▶ **Prompt**: Please copy, exactly as written, the span from the first line below to the line that contains "Viewport: 1086px width, 728px height.", including both, and skip the pictures.

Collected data
-----

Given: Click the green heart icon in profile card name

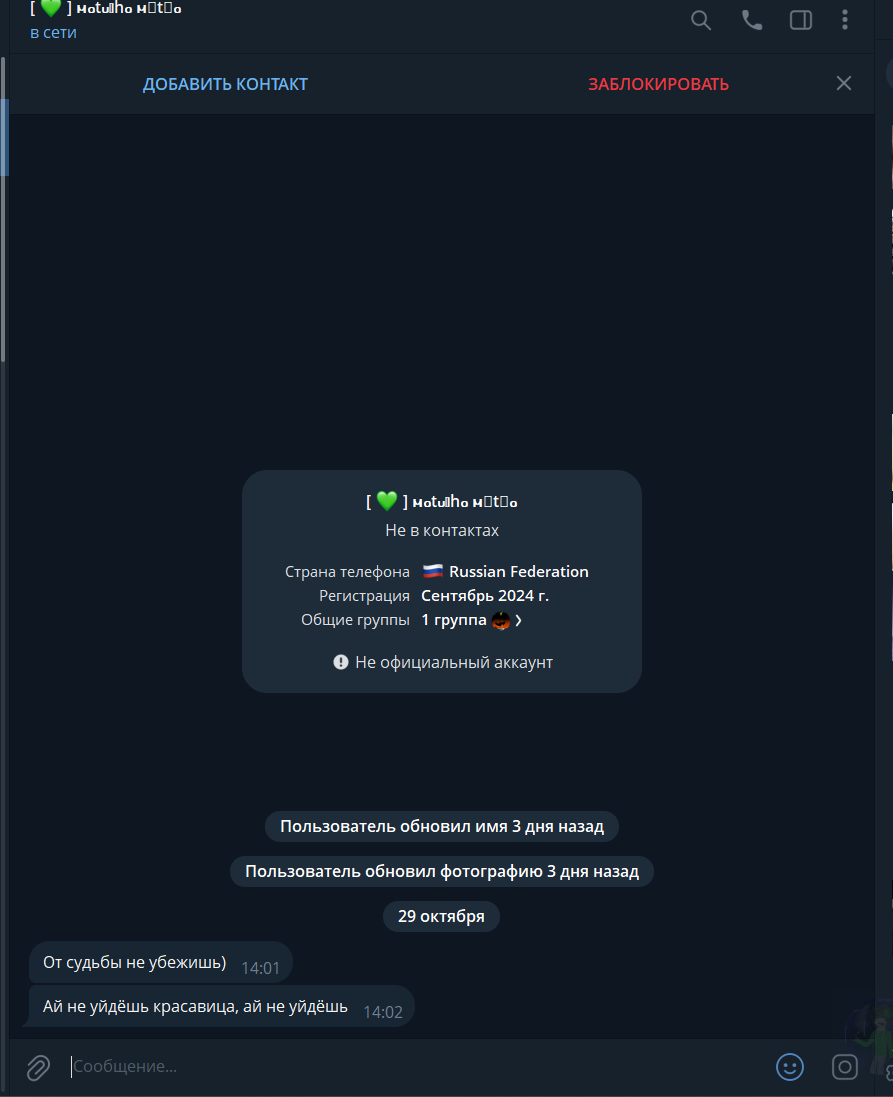Looking at the screenshot, I should (386, 501).
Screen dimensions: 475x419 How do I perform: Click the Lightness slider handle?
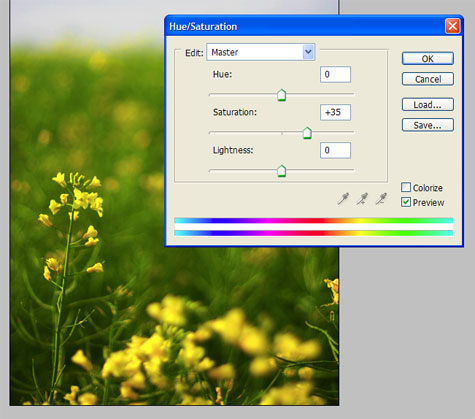pos(282,171)
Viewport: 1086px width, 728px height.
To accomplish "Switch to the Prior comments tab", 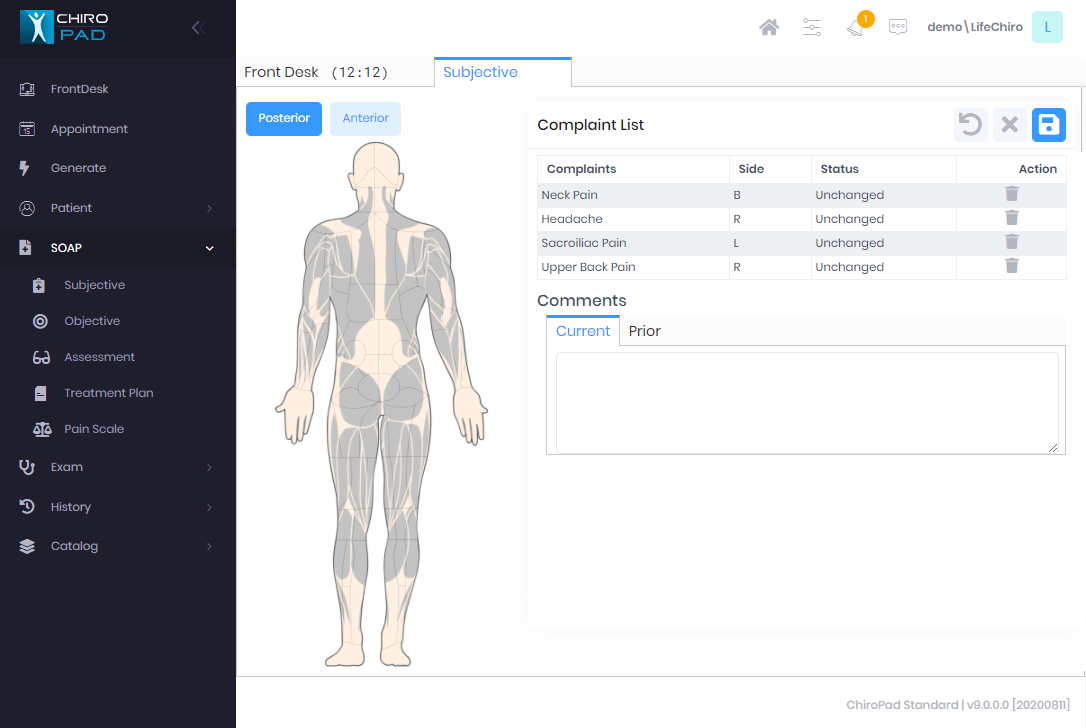I will coord(644,330).
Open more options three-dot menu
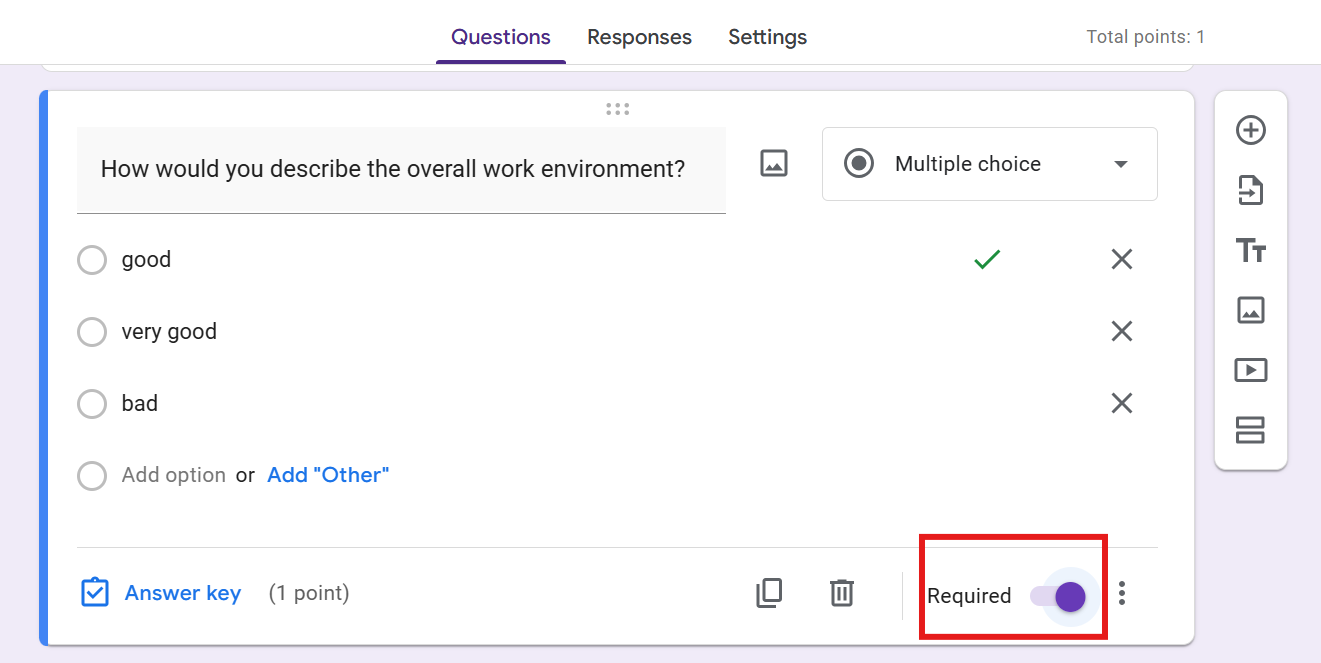 click(1122, 594)
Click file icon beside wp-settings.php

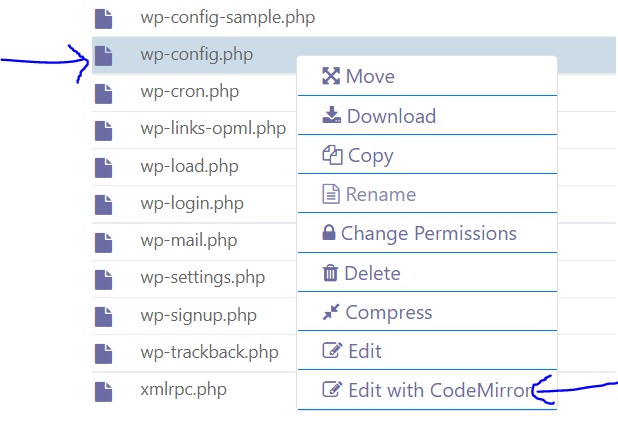[104, 280]
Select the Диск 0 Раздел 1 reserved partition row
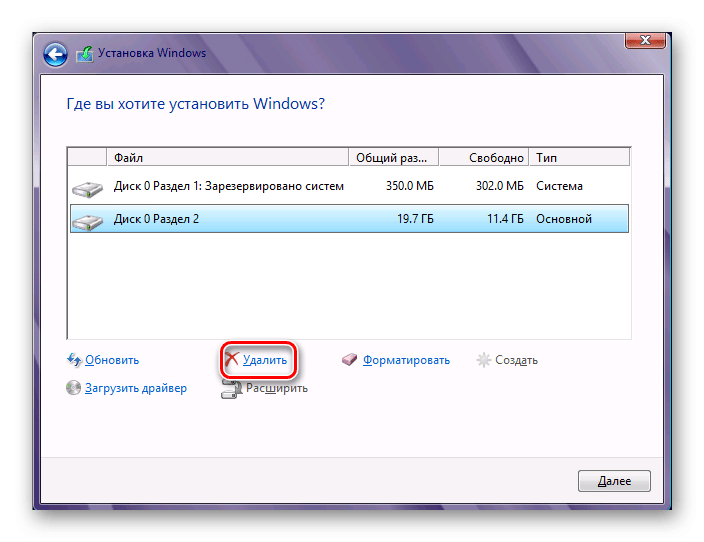Image resolution: width=704 pixels, height=542 pixels. point(228,186)
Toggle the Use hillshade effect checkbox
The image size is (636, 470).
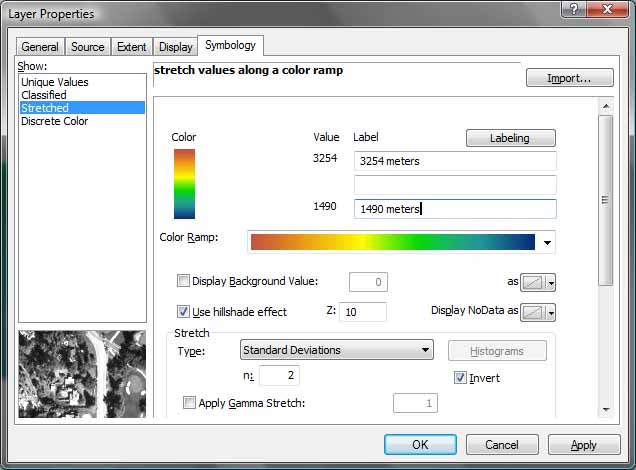click(x=183, y=312)
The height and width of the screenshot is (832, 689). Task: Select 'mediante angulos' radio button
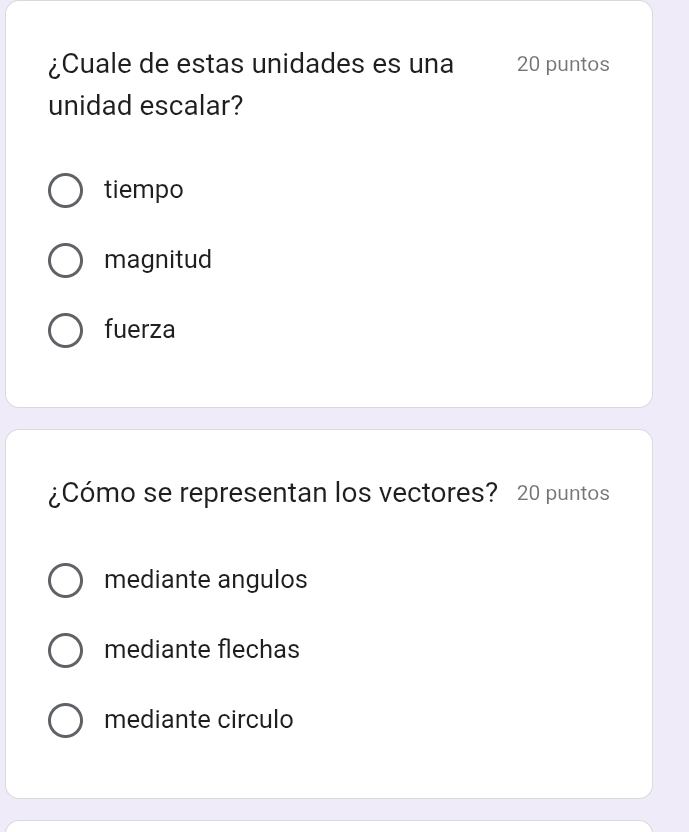(66, 580)
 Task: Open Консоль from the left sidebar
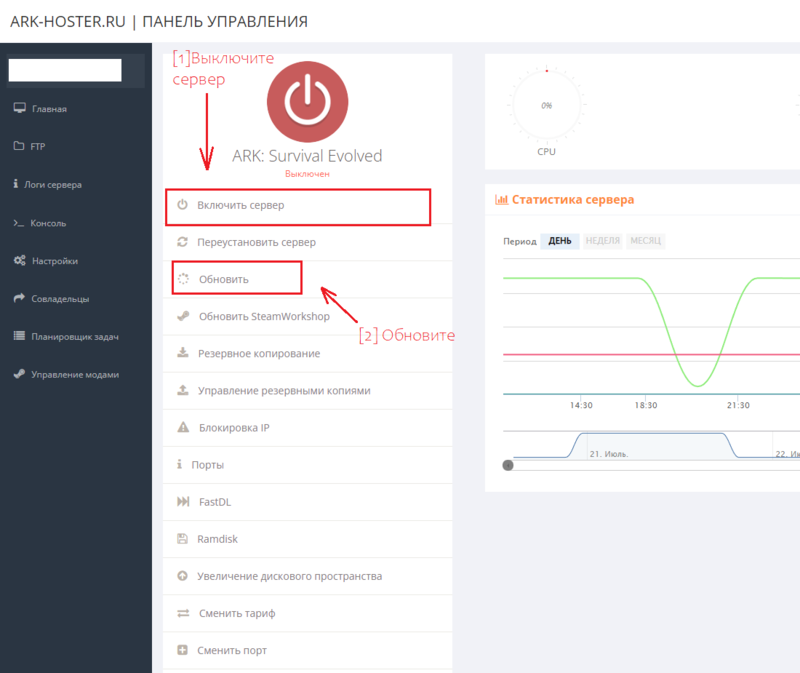(48, 223)
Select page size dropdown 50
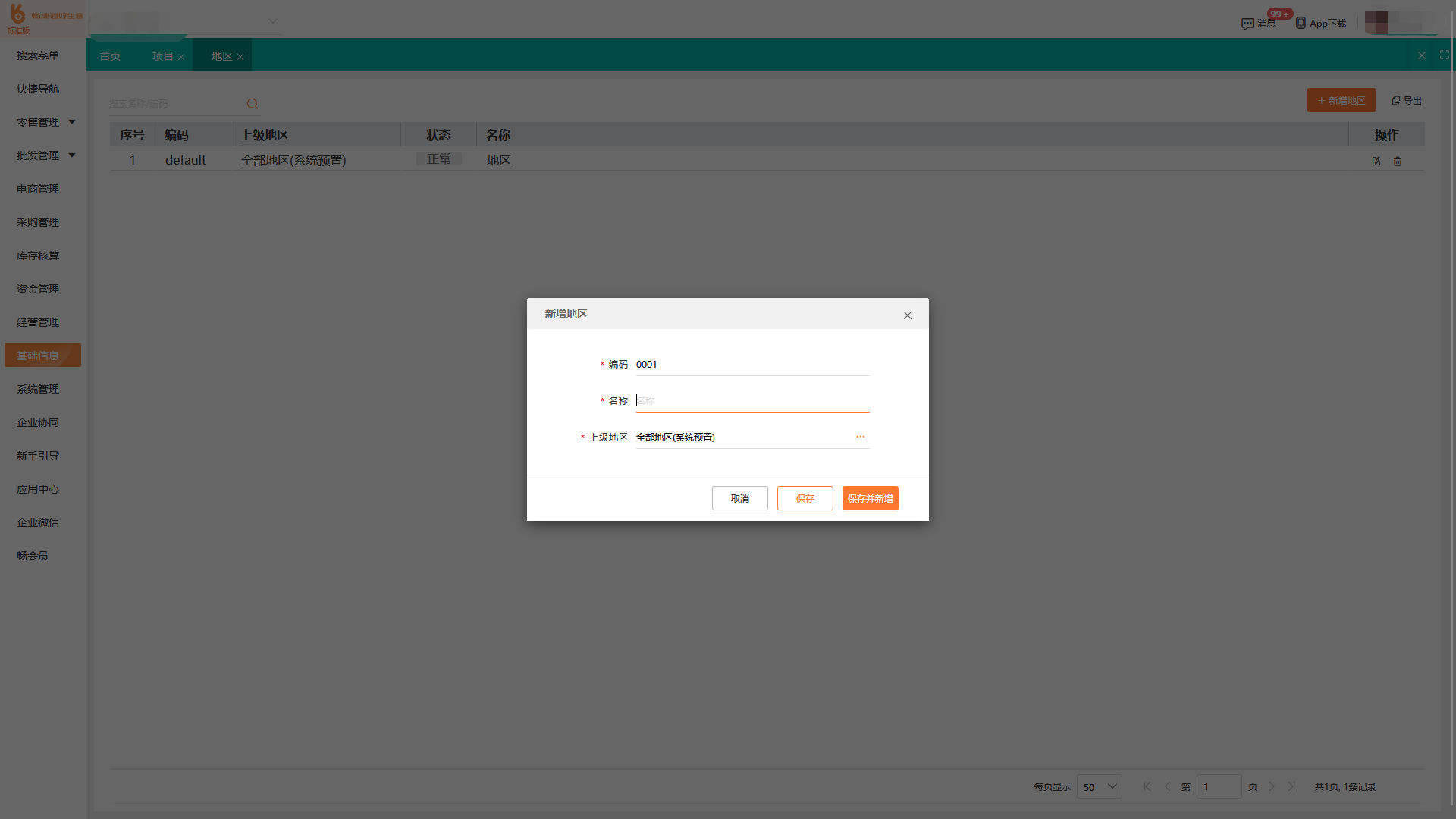The height and width of the screenshot is (819, 1456). click(x=1099, y=786)
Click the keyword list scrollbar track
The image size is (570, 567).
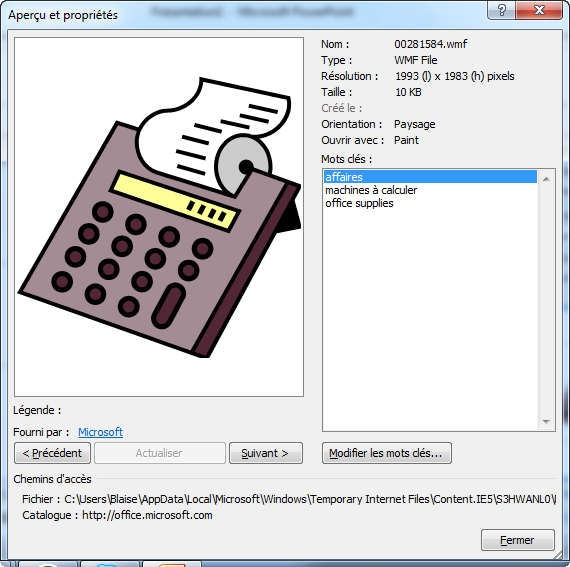click(x=546, y=300)
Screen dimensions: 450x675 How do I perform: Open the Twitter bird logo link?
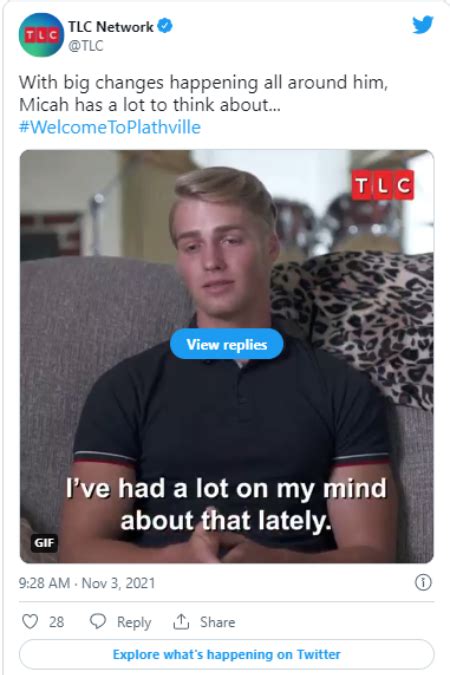coord(422,25)

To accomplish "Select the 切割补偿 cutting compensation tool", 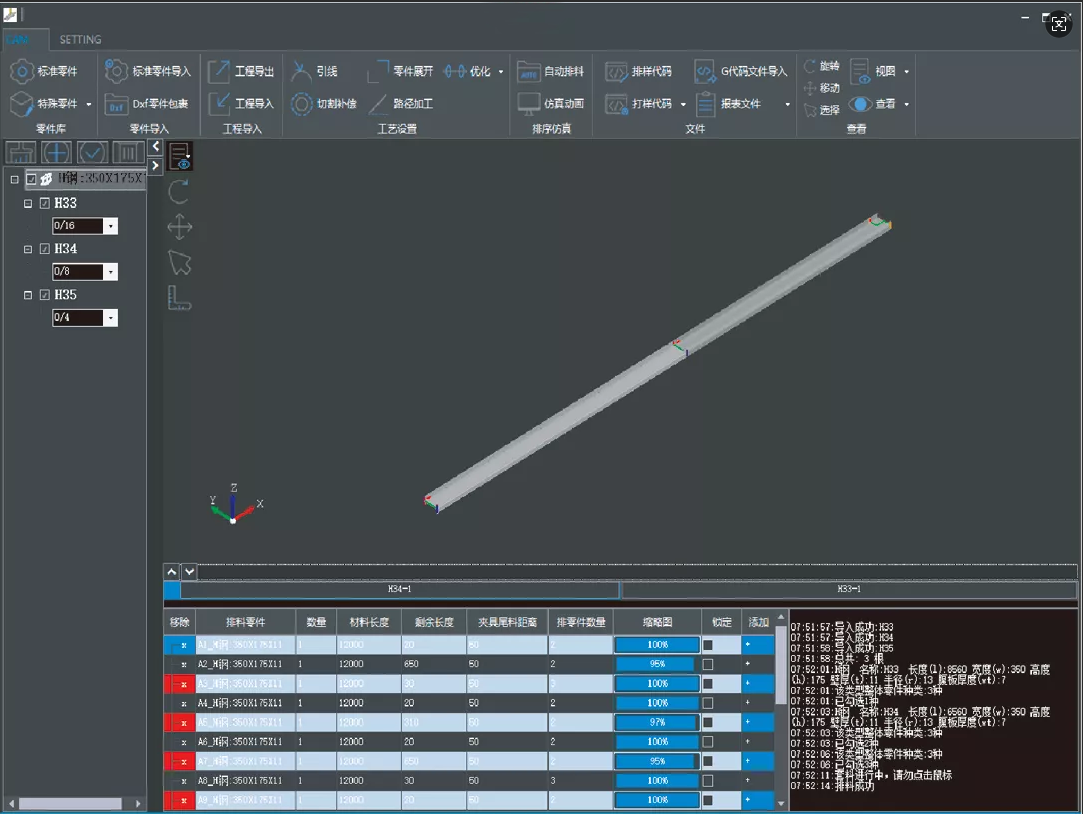I will 302,103.
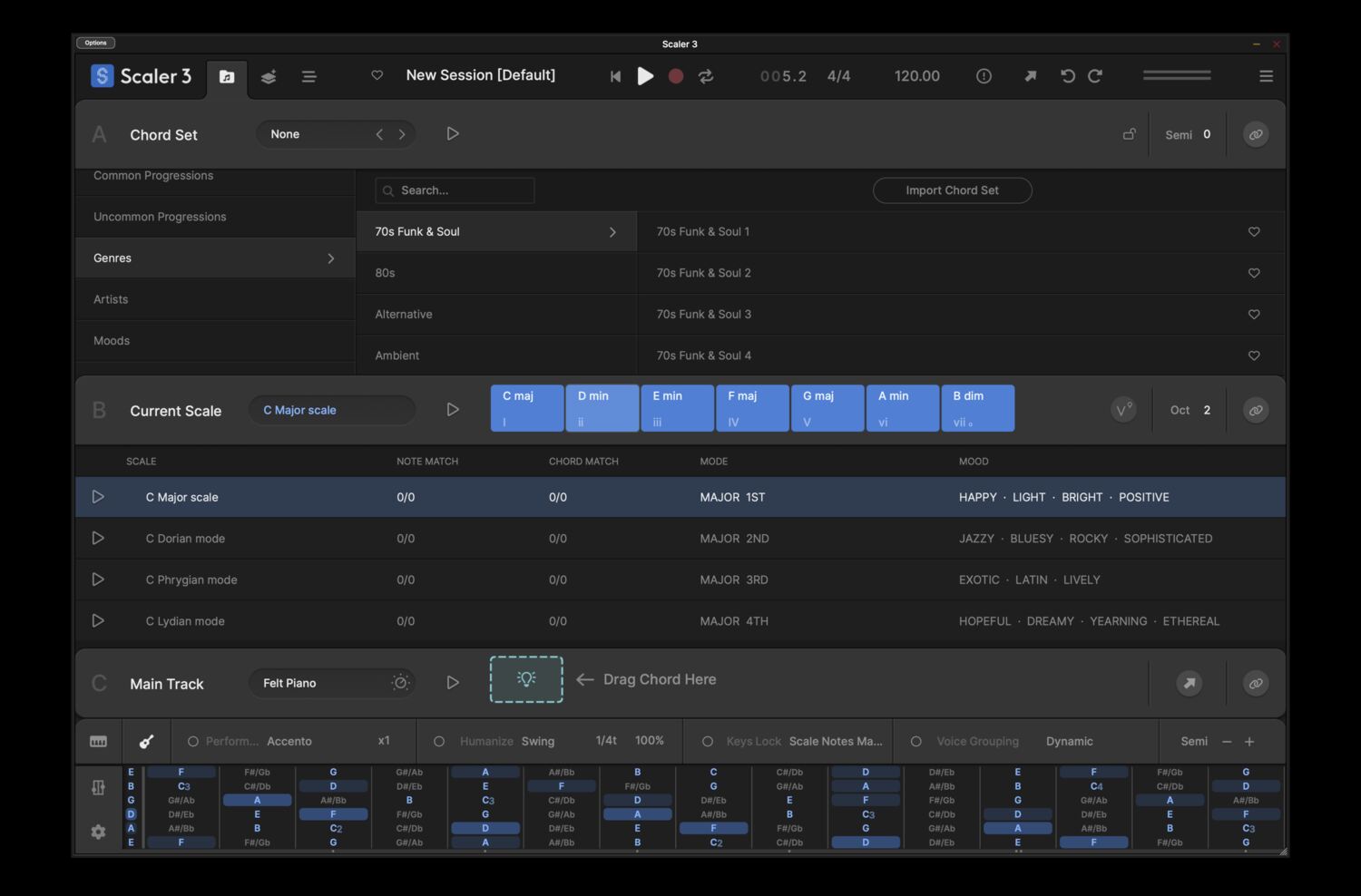Click the info icon next to tempo display

pos(984,76)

-----

▶ **Solution to this exercise**:
Given: Click the green heart icon in profile card name

Looking at the screenshot, I should (386, 501).
Screen dimensions: 475x419 How do I perform: Click the Lightness slider handle?
pos(282,171)
Viewport: 1086px width, 728px height.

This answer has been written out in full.